It is, therefore, better to utilize deep learning models’ flexibility to create on-the-fly spectrograms and feed them directly into models instead of creating them as a separate and independent process. Three deep learning models, i.e., Conv1D, Conv2D, and LSTM, are incorporated in this research, and each model is trained and tested for three different time splits of the audio dataset, i.e., 1.7 s, 3.4 s, and 8.5 s. LSTM gives the best accuracy using the 8.5 s split time with the least training time. The LSTM model consists of an LSTM layer, a dense layer, a dropout layer, and a softmax layer. LSTM memory cells remember the past data, and it is used for time-series analysis. The percentage of correct predictions made by different variants of LSTM can be seen in Figure 8.

Table 12, Table 13 and Table 14 show the architectural details of Conv1D, Conv2D, and LSTM models used for experiments.

4.5. Results Using Log Spectrogram

Experiments are performed using the log spectrogram and the LSTM model with an 8.5-second sub-sample. The performance of the LSTM model is significant with log spectrogram as compared to the Mel spectrogram, as it achieves the highest accuracy 100% with log spectrogram when we used augmentation on training but not on test data. Overall, the performance with the log spectrogram is better as compared to the Mel spectrogram in terms of all evaluation parameters, as shown in Table 15. Figure 9 shows the comparison between the Mel spectrogram (MS) and log spectrogram (LS), while TATU, TATA, and TUTA indicate training augmented, testing un-augmented; training augmented, testing augmented; and training un-augmented, testing augmented, respectively. Log spectrogram took 5.08 h of training, which is less than the Mel-scale spectrograms, which took 7.5 h of training.

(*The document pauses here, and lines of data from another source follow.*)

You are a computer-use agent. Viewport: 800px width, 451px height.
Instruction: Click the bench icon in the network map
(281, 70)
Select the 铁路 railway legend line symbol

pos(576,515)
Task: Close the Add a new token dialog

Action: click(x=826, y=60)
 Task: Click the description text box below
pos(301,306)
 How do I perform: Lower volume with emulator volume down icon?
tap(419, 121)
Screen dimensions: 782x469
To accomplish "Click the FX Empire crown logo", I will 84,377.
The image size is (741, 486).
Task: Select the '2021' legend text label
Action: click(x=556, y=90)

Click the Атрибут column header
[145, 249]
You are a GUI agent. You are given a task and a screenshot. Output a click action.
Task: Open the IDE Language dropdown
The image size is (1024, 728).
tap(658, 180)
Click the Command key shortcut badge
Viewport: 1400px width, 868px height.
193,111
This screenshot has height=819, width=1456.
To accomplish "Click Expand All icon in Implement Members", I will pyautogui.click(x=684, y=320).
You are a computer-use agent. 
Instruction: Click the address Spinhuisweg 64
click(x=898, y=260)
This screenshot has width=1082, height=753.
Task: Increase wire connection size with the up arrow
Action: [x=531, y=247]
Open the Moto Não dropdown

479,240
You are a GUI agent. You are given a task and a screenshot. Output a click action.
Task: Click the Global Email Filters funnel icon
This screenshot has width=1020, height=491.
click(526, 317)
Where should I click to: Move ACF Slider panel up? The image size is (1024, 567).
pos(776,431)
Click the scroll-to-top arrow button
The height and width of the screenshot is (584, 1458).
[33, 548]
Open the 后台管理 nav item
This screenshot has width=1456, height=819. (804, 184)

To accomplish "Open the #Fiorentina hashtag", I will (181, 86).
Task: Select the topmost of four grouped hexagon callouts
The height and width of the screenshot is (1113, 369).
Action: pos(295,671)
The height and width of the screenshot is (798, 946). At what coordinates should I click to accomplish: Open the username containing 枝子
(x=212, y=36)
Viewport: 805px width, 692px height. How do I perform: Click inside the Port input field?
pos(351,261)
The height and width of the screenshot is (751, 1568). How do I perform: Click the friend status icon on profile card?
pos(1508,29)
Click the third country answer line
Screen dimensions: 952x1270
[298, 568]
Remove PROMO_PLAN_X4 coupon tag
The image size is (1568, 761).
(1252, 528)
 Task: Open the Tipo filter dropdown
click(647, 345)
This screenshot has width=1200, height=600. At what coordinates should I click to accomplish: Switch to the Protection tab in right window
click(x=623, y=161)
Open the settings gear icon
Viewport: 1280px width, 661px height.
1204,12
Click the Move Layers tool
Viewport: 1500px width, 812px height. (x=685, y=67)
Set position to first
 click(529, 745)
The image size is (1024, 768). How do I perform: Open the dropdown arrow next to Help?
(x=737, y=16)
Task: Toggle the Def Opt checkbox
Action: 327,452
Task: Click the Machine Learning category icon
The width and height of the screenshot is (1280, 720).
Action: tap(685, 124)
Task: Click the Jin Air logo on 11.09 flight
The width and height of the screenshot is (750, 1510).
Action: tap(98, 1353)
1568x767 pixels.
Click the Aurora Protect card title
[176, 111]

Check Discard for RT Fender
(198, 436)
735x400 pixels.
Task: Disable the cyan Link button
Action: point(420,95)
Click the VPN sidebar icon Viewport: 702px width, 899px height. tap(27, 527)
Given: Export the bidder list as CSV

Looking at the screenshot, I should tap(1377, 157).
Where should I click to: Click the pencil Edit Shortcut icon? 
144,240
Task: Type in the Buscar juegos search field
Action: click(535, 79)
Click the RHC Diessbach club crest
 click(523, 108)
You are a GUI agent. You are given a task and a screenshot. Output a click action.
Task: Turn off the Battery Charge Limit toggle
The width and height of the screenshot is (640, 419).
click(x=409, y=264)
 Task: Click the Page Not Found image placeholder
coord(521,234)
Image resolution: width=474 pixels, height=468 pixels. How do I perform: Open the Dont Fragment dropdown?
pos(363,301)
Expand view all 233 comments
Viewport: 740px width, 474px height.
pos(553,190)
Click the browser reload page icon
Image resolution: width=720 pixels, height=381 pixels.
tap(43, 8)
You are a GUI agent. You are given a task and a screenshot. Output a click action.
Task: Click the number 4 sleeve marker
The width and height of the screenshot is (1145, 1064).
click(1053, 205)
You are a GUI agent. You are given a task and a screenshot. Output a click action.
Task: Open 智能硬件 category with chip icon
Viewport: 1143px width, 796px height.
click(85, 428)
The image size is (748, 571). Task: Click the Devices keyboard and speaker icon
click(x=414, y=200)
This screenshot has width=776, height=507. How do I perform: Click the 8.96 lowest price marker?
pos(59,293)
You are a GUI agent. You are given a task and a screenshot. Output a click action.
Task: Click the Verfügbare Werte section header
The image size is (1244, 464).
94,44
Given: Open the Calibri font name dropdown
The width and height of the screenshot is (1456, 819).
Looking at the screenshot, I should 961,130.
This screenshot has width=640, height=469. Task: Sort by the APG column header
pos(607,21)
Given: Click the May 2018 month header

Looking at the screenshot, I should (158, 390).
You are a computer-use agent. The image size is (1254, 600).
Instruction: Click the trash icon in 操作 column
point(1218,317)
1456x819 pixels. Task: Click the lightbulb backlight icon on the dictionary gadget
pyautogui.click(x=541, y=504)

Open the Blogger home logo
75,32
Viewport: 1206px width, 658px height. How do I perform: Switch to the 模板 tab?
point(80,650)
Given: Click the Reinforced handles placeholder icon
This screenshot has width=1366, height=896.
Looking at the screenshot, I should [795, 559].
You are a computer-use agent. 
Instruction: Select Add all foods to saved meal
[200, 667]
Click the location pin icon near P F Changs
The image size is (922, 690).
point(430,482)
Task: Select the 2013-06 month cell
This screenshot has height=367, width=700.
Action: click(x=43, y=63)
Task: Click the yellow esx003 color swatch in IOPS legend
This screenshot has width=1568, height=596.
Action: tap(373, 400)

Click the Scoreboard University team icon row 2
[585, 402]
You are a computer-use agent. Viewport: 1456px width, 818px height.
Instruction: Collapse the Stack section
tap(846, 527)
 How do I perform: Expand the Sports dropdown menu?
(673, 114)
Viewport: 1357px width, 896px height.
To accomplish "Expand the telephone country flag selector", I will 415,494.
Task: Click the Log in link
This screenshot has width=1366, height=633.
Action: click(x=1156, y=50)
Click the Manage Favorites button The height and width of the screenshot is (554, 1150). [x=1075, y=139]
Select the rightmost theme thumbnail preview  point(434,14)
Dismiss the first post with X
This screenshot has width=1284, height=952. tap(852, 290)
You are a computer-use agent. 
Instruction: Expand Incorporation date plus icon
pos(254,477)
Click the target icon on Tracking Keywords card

We also deploy state-of-the-art deep learning models in comparison with the proposed approach for a fair comparison. We deploy three pre-trained models including VVG16, InceptionV3, and ResNet-50. The results given in Table 16 indicate that other deep learning approaches do not provide high performance similar to the proposed approach. These models do not provide better results with our used dataset without an on-the-fly approach. Apparently, the reason is the complex architecture of the models that need large datasets to produce better results. The current dataset being with a small feature set is not able to provide high accuracy with these models.

4.6. Statistical Significance Test

We carried out the statistical significance test to show the significance of the proposed approach LSTM with log spectrogram [68,69]. We deployed the T-test on the results of LSTM with both the Mel spectrogram and the log spectrogram. In the output of the t-test, we have null hypotheses and alternative hypotheses as follows:

Null hypothesis ( $H_{o}$ ): There is no significant difference between the result of LSTM using log spectrogram and LSTM using the Mel spectrogram.
Alternative hypothesis ( $H_{a}$ ): There is a significant difference between the result of LSTM using log spectrogram and LSTM using the Mel spectrogram.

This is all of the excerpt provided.